Little House in the Gig Economy

small-house-353929_1280You can find many discarded treasures on the streets in my neighborhood in Brooklyn, NY. A few months ago, I found a complete, unread boxed set of Laura Ingalls Wilder’s nine ‘Little House’ books. I scooped the books up, took them home, and devoured them.

The ‘Little House’ series of beloved children’s books describes the experiences of the pioneering Ingalls family – from a child’s perspective – as the family moves from the woods of Wisconsin to the prairies of Kansas to a sod house in Minnesota and on to a homestead near a new town in the Dakota Territory in the 1860’s and 70’s.

In reading them, it seems to me that the Ingalls family could be living and working in today’s gig and freelance economy.  Many of the parallels are striking. Let’s look at a few of them:

  1. Pa and Ma Ingalls have a portfolio of marketable skills. They may not all be money makers for the family, but Pa can build houses, play the fiddle, hunt game, trap fish, raise crops, and make tools. Pa sometimes got work helping to build houses, or keeping accounts for the railroad in the new railroad town of De Smet. Ma can sew dresses, make delicious butter and cheese, cook, bake, knit, do laundry, keep house, make meals for borders and visitors, and teach reading, writing and arithmetic. She doesn’t often want paid work, but she has the skills to get a paying gig, and she raises her daughters to do the same.
  2. They worry about where their living will come from. No one who knows Pa and Ma Ingalls would call them lazy! They are smart, sensible, and hard-working, yet it’s still tough for them to make ends meet and put food consistently on the table. Locusts can eat carefully raised crops in less than a day, and one very long winter can wipe out all of their own food reserves and their neighbors’ reserves. Paying jobs aren’t always available, and there’s often no guarantee that a job well done will be fairly and promptly paid.
  3. They worry about how to pay the doctors’ bills. When the family comes down with malaria, and when eldest daughter Mary goes Jahr blind from disease, the Ingalls worry about paying for their medical care.
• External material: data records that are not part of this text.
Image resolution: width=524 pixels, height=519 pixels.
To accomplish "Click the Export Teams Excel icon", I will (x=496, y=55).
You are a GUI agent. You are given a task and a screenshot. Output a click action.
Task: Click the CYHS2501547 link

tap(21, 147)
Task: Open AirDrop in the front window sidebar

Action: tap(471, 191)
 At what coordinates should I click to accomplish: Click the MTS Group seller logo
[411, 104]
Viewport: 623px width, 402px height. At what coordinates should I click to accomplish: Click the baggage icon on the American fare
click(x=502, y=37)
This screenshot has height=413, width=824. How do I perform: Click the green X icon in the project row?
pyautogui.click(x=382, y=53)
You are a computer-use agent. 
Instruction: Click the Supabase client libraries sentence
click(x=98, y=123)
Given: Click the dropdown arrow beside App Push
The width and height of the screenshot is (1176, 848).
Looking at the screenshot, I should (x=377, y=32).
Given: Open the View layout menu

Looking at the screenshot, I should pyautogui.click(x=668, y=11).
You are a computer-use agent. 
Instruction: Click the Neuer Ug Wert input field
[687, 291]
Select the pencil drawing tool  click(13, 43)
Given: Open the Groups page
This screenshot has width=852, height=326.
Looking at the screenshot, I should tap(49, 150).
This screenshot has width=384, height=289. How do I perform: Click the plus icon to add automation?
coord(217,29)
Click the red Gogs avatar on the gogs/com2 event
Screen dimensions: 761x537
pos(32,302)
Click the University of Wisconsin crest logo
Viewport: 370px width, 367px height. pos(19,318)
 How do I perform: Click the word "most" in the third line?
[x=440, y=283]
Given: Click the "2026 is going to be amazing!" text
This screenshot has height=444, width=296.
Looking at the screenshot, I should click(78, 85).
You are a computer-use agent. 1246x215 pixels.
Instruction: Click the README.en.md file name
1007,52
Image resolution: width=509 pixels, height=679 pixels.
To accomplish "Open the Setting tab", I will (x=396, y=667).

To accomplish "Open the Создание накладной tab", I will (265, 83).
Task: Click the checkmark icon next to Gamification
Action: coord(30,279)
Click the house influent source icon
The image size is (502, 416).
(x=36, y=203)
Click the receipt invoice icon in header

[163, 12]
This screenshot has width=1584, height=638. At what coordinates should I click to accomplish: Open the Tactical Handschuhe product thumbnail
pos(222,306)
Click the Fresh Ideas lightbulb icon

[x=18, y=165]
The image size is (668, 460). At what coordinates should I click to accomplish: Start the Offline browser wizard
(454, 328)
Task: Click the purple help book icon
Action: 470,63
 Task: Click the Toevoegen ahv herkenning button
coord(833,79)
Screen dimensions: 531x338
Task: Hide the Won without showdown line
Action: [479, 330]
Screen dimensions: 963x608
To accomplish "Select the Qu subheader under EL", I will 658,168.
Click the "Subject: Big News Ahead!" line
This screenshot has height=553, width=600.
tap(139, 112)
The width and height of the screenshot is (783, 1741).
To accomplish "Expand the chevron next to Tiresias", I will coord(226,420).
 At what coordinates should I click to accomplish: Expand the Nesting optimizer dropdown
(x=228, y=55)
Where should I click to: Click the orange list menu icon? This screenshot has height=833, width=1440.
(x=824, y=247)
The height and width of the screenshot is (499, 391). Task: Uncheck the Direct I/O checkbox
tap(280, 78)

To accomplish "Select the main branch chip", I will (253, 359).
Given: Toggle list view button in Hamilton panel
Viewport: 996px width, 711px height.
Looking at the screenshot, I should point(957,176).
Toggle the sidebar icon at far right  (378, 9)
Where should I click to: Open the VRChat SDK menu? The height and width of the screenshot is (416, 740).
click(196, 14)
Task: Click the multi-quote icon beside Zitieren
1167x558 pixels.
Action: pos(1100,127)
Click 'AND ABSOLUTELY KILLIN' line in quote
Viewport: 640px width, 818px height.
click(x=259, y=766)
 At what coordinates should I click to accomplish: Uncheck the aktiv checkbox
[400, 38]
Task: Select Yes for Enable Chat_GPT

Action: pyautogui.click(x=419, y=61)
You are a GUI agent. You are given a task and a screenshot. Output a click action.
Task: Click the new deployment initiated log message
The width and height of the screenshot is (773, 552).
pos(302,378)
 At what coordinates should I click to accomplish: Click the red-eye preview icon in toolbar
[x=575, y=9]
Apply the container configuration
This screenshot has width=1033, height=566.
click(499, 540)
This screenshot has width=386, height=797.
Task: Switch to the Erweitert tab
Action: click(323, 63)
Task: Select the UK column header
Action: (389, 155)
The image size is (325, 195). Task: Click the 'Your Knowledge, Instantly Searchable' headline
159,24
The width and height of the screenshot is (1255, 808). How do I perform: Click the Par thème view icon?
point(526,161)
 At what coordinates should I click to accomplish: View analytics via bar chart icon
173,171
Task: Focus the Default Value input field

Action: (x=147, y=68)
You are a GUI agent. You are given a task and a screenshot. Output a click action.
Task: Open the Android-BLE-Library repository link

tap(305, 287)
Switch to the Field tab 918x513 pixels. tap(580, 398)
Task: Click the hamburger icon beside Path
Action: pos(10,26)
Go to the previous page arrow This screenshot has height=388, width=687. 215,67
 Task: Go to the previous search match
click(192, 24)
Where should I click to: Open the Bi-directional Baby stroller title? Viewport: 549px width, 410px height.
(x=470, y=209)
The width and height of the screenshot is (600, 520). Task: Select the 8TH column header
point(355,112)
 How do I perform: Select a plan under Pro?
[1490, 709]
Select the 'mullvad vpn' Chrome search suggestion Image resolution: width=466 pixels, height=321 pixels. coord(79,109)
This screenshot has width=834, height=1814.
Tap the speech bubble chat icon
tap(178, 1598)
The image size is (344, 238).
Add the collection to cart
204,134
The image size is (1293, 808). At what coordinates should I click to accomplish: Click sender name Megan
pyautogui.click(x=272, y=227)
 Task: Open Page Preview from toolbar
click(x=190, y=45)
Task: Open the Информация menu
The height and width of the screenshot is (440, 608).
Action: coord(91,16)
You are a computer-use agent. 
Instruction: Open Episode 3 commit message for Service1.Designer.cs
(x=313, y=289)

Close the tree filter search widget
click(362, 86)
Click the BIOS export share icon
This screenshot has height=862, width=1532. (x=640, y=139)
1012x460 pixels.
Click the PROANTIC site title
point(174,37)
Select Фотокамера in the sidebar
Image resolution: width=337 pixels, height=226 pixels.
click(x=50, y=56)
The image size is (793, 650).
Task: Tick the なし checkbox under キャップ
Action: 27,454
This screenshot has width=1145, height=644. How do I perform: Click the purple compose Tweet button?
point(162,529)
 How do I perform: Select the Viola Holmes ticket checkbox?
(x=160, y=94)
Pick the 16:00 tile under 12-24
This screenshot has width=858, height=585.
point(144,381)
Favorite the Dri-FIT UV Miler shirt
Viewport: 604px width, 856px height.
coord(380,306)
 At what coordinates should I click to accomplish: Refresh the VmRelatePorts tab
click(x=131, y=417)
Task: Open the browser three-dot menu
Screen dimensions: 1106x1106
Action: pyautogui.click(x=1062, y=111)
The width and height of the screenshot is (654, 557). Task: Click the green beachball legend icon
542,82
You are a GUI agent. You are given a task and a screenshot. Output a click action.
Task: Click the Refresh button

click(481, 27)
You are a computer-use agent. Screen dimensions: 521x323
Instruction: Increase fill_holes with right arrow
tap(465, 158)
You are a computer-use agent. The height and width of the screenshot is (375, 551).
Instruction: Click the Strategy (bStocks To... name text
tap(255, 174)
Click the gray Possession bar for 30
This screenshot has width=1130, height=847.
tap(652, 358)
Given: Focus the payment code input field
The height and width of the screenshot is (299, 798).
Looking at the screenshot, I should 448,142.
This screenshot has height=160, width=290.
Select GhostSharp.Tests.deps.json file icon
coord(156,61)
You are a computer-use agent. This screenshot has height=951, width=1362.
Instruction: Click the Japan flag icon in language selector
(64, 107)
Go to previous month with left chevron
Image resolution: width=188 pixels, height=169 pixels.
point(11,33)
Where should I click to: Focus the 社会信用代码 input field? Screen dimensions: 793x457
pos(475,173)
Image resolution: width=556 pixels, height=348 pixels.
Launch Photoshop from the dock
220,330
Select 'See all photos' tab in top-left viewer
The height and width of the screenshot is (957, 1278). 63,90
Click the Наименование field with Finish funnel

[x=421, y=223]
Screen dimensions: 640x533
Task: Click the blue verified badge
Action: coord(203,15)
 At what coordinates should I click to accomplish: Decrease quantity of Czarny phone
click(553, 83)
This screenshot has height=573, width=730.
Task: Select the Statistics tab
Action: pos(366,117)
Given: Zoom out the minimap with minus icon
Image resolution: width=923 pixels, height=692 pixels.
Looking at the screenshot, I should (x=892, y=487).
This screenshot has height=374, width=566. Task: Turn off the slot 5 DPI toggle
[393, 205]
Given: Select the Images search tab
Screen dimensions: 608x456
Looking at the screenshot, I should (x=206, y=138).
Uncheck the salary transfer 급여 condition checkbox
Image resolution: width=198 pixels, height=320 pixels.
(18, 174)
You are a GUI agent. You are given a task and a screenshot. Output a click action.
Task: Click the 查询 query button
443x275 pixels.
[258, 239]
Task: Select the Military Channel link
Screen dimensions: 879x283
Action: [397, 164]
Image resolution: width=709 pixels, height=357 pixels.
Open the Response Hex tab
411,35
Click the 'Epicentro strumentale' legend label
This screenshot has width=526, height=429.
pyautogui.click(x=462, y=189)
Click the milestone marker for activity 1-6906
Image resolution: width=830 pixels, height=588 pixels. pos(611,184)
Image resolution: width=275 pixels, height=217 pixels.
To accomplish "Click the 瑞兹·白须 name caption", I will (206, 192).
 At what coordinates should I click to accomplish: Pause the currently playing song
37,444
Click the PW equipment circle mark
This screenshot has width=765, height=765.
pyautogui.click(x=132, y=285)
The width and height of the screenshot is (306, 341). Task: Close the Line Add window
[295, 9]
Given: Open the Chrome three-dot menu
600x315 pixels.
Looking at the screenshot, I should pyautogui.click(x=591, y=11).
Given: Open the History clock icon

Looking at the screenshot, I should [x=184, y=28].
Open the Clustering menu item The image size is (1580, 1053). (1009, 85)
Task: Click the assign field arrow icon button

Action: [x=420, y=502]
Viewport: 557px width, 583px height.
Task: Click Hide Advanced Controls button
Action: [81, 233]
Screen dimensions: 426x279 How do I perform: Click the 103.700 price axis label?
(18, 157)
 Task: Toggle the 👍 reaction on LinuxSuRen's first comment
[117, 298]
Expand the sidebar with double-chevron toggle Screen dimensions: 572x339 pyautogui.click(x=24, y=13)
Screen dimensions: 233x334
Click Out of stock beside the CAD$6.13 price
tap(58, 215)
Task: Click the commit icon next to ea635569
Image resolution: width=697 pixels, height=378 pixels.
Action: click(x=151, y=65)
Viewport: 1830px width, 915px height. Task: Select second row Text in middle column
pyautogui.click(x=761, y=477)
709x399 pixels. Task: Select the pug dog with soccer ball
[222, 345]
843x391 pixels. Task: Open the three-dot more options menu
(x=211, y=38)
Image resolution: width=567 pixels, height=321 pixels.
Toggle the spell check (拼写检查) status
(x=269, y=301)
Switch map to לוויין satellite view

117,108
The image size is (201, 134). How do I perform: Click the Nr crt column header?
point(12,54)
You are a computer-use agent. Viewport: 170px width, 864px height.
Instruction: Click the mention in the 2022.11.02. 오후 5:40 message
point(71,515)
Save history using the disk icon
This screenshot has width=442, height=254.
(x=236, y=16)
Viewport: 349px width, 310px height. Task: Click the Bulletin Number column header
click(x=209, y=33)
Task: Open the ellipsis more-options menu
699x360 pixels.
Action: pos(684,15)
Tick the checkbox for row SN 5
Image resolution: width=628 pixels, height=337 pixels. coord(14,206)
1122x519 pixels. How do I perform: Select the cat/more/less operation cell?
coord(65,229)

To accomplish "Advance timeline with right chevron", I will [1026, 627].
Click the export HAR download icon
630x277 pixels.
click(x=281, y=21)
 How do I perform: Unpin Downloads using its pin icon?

No wonder Ma didn’t want Laura to ride a lively horse! There wasn’t a doctor nearby if Laura broke and arm or her neck, and even if medical help were available nearby, it could be a hardship to pay for.
  4.  They are frequently just a little way off from financial disaster. The reality today is that nearly half of all Americans say they couldn’t come up with the money for a $400 emergency, so you can imagine how $35 here, $25 there can do quick damage to one’s finances. For the Ingalls family, as for today’s freelance and gig workers, there are few safety nets. Despite their hard work, the Ingalls family is often short of funds and Pa and Ma find that they have very little money to spend on such necessities as fabric for their growing daughters’ dresses or such small indulgences as white sugar, coffee, and tobacco for Pa’s pipe.
  5. They worry how they’ll pay for education. Ma Ingalls teaches her children the basics of reading, writing and arithmetic, but the Ingalls still need to pay for slates and pens and other supplies when their daughters attend town schools. While loans weren’t readily available at the time, the Ingalls family struggled and saved for years in order to send the stricken Mary to a special college for the blind.

I hadn’t read the ‘Little House’ series as a child. Of course I empathized with Laura and her sisters, and I learned a great deal about the customs and traditions they observed. Men wore beards and mustaches, and almost all of them owned and used guns to hunt game and defend themselves and their families. Women wore corsets and put up their hair even in the wilderness. Children were ‘seen and not heard’ at the table. Guests were given the best of everything – even if that was a child’s only toy – and the whole family rested on Sundays whether or not they went to church.

But in reading the books as an adult, I especially empathized with the parents. I realized also how tough life was for the Ingalls family wherever they lived.  How tired Pa must have been at the end of the day of chopping wood, building houses and other structures, farming land, and caring for their animals.

How terrified Ma must have been when Pa was away for days or months. Sitting at night in the rocking chair Pa made for her with the baby on her lap as she rocked. Was she comforting herself as she was comforting the child? How hard it was for Pa and Ma Ingalls to ensure that all of their daughters had food and clothes, love and a daily routine. As they enjoyed their family life, they knew all the while how dire the family’s situation would be if Pa had were injured or lost. Despite the hardships and dangers of wolves and bears, exposure and crop failure, Charles (Pa) and Caroline (Ma) Ingalls kept brave faces – as ‘well bred’ people did – and managed to laugh and enjoy life almost no matter what. Just as most gig and freelance workers do today.

While the Ingalls family would be amazed (and probably delighted) with smart phones, music and video streaming services, microwave ovens and other conveniences, I think they would recognize and feel right at home with many of the conditions of today’s gig and freelance economy.